Why it matters:Ignoring skip connections results in blurry outputs and poor boundary detection.
Quick: Does training an FCN use the same loss as image classification? Commit to yes or no.
Common Belief:FCNs use the same loss functions as classification tasks.
Tap to reveal reality
Reality:FCNs use pixel-wise loss functions that evaluate each pixel's prediction separately, often with class balancing.
Why it matters:Using classification loss causes poor segmentation performance and ignores spatial structure.
Expert Zone
1
FCNs often require careful balancing of receptive field size to capture context without losing local detail.
2
The choice of upsampling method (transposed convolution vs interpolation) affects artifact presence and model smoothness.
3
Class imbalance in segmentation datasets demands weighted or focal loss to prevent bias toward dominant classes.
When NOT to use
FCNs are less effective for tasks needing instance-level separation or very fine object boundaries; in such cases, models like Mask R-CNN or attention-based networks are better choices.
Production Patterns
In production, FCNs are often combined with post-processing steps like Conditional Random Fields (CRFs) to refine edges, and deployed with model quantization for faster inference on edge devices.
Connections
U-Net
Builds on FCN by adding symmetric encoder-decoder structure with skip connections.
Understanding FCNs helps grasp how U-Net improves segmentation by better combining features at multiple scales.
Autoencoders
Shares the encoder-decoder architecture pattern with FCNs for reconstructing inputs.
Knowing FCNs clarifies how autoencoders compress and restore spatial information in images.
Human Visual Cortex
Biological inspiration: hierarchical processing and spatial feature extraction.
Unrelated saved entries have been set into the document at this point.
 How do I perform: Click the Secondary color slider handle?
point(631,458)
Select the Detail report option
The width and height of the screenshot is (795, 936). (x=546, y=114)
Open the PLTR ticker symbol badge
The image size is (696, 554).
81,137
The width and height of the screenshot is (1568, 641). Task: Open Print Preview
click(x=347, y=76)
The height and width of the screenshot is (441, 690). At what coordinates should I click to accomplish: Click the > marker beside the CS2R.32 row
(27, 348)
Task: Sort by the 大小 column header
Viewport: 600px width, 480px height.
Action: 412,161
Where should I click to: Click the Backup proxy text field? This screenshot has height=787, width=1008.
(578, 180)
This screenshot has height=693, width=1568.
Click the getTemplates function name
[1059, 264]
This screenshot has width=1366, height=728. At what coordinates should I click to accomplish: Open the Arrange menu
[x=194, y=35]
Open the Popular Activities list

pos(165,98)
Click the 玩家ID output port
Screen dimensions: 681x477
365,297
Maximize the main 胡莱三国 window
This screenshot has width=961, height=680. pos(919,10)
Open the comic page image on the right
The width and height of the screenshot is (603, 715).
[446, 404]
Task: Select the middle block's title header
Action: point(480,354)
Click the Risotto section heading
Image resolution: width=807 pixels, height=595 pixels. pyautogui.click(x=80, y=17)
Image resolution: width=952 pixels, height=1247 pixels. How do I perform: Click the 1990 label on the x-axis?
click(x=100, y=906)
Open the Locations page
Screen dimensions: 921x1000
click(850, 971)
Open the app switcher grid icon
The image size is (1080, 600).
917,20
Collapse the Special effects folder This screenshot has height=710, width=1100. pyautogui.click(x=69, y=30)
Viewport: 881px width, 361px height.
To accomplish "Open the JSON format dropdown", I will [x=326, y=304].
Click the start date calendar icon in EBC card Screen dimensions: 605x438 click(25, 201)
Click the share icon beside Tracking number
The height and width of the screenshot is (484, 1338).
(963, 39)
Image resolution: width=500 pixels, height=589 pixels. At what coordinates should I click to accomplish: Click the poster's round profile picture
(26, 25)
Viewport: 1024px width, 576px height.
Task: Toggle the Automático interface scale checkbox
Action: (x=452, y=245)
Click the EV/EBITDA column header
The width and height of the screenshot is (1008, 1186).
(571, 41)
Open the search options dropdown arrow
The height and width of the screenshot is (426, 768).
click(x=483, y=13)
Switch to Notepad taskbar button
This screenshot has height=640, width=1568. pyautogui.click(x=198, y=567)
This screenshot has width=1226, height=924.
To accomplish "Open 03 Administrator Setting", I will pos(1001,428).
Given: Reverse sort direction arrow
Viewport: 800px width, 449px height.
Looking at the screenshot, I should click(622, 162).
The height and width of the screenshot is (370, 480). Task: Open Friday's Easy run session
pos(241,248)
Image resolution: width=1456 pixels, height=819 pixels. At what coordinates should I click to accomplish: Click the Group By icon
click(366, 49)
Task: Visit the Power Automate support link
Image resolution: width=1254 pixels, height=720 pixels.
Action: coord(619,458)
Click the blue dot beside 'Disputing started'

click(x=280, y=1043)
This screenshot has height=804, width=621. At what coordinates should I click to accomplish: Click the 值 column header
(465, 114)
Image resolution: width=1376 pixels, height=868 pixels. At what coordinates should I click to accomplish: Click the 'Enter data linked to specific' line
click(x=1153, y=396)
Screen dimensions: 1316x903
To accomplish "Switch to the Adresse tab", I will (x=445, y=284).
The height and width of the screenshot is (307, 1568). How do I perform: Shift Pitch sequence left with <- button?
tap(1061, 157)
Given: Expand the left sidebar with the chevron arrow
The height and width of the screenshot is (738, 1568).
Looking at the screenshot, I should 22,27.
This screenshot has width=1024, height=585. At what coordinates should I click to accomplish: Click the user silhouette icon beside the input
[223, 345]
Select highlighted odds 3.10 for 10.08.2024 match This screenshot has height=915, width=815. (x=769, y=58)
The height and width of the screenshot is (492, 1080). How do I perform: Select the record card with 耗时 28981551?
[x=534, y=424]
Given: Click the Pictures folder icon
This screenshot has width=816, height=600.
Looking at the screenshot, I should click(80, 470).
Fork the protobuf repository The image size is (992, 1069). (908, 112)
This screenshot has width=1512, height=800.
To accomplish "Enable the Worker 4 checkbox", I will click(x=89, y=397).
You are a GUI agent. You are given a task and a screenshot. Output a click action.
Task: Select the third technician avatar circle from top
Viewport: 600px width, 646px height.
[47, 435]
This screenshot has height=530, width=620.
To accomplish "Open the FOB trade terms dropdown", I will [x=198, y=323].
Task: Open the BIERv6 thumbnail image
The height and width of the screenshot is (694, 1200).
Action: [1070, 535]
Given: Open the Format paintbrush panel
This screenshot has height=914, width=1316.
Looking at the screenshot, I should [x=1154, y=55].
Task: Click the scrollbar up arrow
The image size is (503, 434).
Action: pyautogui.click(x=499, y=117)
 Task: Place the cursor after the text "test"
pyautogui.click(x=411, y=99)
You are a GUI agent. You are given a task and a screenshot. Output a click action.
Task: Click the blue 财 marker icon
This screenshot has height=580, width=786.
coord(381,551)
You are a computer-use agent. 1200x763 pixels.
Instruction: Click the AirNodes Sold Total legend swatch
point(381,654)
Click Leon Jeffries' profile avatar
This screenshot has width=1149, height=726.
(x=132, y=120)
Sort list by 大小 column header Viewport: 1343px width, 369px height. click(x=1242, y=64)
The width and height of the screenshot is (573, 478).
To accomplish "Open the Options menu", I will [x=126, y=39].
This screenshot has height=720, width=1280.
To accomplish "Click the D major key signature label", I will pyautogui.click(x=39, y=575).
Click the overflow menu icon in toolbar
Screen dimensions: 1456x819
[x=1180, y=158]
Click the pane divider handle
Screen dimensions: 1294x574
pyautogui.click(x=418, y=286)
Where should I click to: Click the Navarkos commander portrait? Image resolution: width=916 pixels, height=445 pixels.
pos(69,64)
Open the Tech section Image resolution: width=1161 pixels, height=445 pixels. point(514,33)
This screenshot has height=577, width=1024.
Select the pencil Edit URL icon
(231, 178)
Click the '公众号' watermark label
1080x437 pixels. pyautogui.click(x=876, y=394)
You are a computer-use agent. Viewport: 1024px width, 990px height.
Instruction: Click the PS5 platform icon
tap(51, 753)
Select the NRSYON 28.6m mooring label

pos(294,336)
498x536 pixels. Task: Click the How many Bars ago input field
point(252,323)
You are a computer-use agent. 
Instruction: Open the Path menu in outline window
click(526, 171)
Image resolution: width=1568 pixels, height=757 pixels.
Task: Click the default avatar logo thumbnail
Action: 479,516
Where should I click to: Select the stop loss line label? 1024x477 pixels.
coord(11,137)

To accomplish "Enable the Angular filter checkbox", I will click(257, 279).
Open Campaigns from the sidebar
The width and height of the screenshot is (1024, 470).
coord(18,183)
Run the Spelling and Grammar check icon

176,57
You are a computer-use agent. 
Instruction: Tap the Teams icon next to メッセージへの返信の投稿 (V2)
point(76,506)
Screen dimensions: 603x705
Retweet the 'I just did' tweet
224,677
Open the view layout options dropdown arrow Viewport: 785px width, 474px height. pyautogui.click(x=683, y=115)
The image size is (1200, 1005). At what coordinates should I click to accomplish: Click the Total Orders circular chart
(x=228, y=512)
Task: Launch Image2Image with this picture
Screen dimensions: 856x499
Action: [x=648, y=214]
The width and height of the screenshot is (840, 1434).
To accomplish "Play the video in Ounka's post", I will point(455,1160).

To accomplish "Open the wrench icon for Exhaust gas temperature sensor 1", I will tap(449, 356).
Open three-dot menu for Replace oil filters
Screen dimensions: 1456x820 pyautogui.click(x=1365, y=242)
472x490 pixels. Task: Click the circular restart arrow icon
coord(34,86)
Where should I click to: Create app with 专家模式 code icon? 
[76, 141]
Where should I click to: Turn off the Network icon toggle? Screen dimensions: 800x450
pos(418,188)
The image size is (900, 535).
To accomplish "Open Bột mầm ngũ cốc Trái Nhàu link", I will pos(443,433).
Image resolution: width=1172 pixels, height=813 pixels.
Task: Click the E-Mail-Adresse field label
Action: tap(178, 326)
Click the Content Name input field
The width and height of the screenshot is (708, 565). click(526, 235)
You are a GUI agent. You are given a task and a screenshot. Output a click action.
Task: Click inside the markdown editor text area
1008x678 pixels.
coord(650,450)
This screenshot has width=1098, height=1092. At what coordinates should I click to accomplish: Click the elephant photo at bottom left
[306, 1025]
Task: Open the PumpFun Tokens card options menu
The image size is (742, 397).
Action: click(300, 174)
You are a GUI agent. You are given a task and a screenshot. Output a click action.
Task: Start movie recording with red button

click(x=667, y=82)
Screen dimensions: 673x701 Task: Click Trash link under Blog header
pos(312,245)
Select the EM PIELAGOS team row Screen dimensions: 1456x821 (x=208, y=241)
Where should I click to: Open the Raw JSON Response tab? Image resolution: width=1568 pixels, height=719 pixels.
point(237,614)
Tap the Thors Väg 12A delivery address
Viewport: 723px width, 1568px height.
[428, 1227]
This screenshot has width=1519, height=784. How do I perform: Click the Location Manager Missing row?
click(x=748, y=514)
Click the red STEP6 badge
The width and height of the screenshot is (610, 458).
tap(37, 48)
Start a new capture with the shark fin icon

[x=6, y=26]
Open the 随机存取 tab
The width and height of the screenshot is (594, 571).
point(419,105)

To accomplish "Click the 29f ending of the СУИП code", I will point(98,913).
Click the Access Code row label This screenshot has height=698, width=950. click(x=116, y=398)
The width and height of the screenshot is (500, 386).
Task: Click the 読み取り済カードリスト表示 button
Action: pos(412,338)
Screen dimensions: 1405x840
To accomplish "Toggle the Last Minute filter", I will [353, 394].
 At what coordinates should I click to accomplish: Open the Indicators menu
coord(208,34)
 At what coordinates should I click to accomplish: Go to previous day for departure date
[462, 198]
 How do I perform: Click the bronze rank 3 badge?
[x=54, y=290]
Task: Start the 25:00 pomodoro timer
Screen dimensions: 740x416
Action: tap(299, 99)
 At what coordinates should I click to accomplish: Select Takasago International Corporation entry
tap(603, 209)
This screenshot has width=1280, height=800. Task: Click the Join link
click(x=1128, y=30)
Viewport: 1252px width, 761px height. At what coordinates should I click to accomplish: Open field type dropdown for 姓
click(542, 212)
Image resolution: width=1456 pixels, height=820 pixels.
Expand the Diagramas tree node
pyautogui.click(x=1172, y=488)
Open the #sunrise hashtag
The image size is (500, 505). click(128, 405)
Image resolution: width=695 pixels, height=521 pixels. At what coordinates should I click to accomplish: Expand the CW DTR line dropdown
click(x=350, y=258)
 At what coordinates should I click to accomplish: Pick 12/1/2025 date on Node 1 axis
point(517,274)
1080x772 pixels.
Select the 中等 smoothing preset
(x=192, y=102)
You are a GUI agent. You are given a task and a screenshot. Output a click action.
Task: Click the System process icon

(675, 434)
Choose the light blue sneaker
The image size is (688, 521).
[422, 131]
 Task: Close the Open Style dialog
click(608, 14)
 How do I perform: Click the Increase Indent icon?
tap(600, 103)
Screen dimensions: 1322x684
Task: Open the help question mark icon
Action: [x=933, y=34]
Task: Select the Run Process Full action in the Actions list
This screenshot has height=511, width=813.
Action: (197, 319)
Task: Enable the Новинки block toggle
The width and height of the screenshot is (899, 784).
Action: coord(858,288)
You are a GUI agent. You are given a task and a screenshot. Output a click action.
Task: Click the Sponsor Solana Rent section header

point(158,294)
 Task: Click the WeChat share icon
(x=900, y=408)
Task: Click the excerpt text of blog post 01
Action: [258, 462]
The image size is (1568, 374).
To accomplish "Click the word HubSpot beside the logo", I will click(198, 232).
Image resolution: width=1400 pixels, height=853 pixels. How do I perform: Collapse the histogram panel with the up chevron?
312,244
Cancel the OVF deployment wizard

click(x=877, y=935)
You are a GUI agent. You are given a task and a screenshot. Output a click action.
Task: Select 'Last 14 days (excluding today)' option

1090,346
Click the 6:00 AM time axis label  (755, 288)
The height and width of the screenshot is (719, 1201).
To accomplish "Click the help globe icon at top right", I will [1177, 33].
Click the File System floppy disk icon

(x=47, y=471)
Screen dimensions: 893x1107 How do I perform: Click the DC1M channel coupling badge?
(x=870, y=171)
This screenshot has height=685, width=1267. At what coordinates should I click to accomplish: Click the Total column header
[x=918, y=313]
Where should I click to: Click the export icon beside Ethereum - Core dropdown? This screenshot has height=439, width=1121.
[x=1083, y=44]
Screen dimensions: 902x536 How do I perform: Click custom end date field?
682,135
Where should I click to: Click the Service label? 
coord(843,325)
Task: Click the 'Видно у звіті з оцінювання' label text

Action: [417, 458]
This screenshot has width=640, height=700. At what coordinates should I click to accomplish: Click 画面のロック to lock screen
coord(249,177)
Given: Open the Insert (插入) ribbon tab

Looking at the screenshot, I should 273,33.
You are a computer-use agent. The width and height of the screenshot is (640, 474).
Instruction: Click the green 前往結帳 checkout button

Recognizing FCNs mimic how the brain processes visual scenes deepens appreciation of their design and limitations.
Common Pitfalls
#1Using fully connected layers at the end of the network, losing spatial output.
Wrong approach:model.add(Dense(1000)) # Fully connected layer after convolutions
Correct approach:model.add(Conv2D(filters=1000, kernel_size=1)) # 1x1 convolution replacing dense layer
Root cause:Misunderstanding that fully connected layers fix output size and discard spatial info.
#2Naively upsampling with large strides causing checkerboard artifacts.
Wrong approach:model.add(Conv2DTranspose(filters=64, kernel_size=4, strides=2)) # without careful design
Correct approach:Use carefully designed kernel sizes and strides or interpolation followed by convolution to reduce artifacts.
Root cause:Ignoring how transposed convolution parameters affect output smoothness.
#3Training with unbalanced pixel classes leading to poor minority class detection.
Wrong approach:loss = tf.keras.losses.SparseCategoricalCrossentropy() # no class weighting
Correct approach:loss = weighted_cross_entropy(minority_class_weight) # apply class weights in loss
Root cause:Not accounting for class imbalance in pixel-wise segmentation tasks.
Key Takeaways
Fully Convolutional Networks replace fixed-size layers with convolutional layers to keep spatial information for pixel-wise predictions.
Upsampling restores the reduced spatial size after pooling but does not create new image details by itself.
Skip connections are essential to combine deep semantic features with shallow spatial details for accurate segmentation.
Training FCNs requires pixel-wise loss functions and handling class imbalance to achieve good performance.
FCNs form the foundation for many advanced image segmentation models and are inspired by how biological vision processes scenes.